### Data under study

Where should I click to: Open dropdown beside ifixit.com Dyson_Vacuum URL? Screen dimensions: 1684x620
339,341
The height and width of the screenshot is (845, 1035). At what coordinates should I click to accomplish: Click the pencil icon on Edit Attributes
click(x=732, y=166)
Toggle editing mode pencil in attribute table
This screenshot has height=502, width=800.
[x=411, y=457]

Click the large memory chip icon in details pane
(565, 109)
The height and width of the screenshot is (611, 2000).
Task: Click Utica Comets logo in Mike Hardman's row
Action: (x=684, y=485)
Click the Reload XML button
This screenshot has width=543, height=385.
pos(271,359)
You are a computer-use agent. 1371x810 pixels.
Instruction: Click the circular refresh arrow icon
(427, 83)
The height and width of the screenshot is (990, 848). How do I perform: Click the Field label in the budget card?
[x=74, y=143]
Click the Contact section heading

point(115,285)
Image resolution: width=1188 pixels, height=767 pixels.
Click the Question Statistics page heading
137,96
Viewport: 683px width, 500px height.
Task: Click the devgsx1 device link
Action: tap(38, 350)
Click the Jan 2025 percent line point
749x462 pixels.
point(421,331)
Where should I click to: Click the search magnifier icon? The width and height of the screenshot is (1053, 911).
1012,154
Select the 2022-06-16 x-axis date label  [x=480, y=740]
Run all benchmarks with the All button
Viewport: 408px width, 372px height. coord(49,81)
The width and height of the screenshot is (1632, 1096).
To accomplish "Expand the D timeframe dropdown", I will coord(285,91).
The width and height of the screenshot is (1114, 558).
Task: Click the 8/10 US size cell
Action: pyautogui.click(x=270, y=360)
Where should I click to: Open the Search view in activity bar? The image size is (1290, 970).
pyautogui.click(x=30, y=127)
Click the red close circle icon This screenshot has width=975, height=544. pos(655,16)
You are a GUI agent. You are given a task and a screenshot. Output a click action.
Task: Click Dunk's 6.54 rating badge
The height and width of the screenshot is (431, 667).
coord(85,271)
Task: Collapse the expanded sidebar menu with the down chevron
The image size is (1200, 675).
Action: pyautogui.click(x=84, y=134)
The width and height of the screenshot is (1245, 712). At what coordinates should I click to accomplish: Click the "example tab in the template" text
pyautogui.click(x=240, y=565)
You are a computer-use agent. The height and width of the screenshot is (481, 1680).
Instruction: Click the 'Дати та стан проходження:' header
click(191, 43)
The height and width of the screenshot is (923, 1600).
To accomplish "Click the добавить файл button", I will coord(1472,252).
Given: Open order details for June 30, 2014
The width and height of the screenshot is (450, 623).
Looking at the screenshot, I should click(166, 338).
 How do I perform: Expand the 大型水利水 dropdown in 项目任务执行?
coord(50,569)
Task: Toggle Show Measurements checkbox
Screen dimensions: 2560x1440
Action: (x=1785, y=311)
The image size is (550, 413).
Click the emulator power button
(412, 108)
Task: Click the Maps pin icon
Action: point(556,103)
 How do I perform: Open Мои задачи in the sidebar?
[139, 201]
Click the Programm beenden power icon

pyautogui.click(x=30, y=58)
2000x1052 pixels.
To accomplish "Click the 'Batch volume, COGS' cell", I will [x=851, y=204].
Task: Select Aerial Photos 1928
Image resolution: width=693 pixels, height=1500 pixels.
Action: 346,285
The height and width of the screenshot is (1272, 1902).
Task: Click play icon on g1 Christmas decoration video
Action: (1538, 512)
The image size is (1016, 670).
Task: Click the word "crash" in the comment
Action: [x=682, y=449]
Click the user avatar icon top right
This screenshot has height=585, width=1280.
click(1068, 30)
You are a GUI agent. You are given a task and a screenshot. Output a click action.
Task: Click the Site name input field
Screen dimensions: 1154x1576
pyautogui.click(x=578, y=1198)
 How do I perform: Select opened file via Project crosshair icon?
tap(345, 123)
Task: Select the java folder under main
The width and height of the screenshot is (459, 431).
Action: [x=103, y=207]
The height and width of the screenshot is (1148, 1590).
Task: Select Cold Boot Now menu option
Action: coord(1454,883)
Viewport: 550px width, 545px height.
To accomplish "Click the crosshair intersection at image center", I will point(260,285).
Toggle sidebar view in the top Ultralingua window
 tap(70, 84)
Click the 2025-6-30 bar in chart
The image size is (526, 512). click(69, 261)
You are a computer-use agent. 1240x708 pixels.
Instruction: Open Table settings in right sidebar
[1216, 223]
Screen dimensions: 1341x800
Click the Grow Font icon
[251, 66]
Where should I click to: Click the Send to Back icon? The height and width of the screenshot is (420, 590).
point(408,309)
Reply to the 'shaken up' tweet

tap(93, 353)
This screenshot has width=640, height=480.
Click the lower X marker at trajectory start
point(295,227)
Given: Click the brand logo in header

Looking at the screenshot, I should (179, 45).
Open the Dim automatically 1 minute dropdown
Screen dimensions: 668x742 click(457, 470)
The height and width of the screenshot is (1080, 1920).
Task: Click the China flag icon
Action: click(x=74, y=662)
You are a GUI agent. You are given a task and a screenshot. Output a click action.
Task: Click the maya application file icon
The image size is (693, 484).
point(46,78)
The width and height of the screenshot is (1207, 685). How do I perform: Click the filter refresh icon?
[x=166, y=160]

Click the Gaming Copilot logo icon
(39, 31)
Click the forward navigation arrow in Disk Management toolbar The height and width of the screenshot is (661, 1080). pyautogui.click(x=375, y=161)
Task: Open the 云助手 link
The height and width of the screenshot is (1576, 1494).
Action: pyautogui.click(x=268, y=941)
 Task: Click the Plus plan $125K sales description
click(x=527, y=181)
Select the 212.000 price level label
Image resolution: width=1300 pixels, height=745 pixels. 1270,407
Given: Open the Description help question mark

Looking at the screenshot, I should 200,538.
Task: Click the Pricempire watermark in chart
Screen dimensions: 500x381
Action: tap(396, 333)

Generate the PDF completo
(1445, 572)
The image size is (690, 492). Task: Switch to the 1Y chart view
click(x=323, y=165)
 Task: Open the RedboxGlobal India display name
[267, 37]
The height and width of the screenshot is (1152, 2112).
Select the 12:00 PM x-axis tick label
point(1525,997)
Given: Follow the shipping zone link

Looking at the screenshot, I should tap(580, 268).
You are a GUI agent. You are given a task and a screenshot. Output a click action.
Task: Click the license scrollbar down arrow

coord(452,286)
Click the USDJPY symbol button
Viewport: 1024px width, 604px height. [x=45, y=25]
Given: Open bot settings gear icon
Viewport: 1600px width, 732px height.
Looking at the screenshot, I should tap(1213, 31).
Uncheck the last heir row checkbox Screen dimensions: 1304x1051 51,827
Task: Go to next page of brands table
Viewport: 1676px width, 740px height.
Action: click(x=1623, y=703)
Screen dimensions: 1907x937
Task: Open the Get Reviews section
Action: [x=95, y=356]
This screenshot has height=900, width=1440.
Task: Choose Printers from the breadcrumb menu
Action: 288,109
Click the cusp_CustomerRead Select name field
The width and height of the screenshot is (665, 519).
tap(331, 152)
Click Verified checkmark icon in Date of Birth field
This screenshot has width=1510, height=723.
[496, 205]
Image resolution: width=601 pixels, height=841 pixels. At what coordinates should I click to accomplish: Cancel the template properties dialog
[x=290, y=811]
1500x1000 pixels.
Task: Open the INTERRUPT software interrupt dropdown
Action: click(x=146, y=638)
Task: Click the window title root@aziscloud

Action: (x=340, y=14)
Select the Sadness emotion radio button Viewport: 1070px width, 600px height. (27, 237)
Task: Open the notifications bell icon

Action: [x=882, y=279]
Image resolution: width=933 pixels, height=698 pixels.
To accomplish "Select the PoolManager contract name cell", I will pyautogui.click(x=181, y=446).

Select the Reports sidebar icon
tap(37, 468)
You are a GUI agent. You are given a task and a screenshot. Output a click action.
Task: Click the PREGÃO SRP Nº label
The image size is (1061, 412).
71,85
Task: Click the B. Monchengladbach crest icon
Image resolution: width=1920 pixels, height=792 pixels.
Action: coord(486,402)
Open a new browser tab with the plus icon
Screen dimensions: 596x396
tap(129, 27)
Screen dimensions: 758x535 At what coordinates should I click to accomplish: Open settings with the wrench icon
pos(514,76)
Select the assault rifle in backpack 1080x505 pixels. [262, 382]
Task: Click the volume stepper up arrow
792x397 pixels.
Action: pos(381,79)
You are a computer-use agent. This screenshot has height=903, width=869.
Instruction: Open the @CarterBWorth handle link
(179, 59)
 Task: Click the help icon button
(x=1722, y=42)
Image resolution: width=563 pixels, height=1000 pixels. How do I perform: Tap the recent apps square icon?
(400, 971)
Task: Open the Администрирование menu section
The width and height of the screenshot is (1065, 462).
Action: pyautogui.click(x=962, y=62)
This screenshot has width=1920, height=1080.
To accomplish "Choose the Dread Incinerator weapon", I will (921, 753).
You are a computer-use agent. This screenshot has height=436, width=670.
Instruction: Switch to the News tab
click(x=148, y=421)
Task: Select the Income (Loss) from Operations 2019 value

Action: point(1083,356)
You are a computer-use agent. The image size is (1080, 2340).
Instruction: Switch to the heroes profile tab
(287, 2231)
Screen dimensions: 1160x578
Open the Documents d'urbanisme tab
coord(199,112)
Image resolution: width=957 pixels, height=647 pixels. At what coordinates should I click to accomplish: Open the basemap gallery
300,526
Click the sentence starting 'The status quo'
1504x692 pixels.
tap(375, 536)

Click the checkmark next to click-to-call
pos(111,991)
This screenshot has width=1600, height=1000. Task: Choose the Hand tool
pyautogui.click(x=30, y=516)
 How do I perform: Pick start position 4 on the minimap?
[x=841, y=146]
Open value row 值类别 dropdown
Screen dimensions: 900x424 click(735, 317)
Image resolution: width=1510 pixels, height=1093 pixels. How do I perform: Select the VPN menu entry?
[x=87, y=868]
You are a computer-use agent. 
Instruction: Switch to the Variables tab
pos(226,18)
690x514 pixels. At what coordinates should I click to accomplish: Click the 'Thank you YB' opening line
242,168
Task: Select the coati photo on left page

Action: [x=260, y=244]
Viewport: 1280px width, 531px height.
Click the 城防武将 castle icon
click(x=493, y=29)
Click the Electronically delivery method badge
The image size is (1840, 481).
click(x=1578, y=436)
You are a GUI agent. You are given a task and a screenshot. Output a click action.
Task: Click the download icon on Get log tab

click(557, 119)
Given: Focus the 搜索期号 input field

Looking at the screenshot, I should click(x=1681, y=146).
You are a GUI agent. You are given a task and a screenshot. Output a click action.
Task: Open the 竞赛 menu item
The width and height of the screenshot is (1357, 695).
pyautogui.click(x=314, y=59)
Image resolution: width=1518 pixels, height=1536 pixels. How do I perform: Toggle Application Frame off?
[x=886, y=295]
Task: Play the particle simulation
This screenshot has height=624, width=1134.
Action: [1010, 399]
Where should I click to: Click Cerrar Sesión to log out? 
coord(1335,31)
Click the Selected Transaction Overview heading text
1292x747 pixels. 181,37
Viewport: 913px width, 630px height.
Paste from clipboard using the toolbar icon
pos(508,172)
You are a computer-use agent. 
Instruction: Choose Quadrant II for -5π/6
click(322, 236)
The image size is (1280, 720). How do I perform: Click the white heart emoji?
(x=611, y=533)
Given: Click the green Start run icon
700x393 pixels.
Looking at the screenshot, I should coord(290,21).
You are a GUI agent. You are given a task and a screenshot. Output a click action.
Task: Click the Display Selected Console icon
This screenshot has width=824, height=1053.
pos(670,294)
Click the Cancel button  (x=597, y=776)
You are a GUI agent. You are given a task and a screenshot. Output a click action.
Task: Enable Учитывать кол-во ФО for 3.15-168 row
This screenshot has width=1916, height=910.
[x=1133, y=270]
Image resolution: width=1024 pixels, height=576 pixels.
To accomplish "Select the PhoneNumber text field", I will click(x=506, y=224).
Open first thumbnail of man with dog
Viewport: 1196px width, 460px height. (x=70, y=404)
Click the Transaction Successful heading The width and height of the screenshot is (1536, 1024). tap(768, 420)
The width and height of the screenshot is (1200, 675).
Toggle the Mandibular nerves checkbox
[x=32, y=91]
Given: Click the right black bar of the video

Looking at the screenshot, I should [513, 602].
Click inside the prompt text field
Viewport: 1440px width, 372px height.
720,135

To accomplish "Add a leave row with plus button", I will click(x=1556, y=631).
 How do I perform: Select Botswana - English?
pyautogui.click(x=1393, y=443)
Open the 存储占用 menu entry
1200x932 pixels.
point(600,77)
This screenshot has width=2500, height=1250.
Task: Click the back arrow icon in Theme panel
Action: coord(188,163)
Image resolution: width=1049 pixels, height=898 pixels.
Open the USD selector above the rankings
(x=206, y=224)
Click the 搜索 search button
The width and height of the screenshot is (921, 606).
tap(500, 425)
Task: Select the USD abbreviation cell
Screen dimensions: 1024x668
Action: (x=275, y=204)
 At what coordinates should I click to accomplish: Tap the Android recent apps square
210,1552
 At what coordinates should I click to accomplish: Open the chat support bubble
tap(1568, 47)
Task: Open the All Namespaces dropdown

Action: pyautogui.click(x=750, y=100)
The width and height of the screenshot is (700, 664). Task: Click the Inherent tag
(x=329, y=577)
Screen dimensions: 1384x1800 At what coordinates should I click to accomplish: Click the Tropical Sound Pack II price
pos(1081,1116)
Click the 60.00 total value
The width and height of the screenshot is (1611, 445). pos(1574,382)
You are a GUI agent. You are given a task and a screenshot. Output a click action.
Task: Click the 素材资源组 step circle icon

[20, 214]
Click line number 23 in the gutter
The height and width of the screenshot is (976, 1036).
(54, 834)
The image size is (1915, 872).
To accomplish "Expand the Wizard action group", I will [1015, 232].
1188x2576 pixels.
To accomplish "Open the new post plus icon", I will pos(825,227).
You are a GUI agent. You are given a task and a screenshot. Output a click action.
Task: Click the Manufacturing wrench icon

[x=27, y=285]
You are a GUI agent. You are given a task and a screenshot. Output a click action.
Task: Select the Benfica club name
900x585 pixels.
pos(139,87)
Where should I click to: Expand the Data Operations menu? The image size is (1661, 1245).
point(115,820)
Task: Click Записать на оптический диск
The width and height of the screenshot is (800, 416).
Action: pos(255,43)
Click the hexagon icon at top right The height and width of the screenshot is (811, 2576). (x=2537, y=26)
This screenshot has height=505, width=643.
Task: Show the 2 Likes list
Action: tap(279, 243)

### What is being asked
The word to look for is "volume"; copy out every line of the entries that holds it.

### Reply to the exercise
To accomplish "Click the 'Batch volume, COGS' cell", I will [x=851, y=204].
Task: Click the volume stepper up arrow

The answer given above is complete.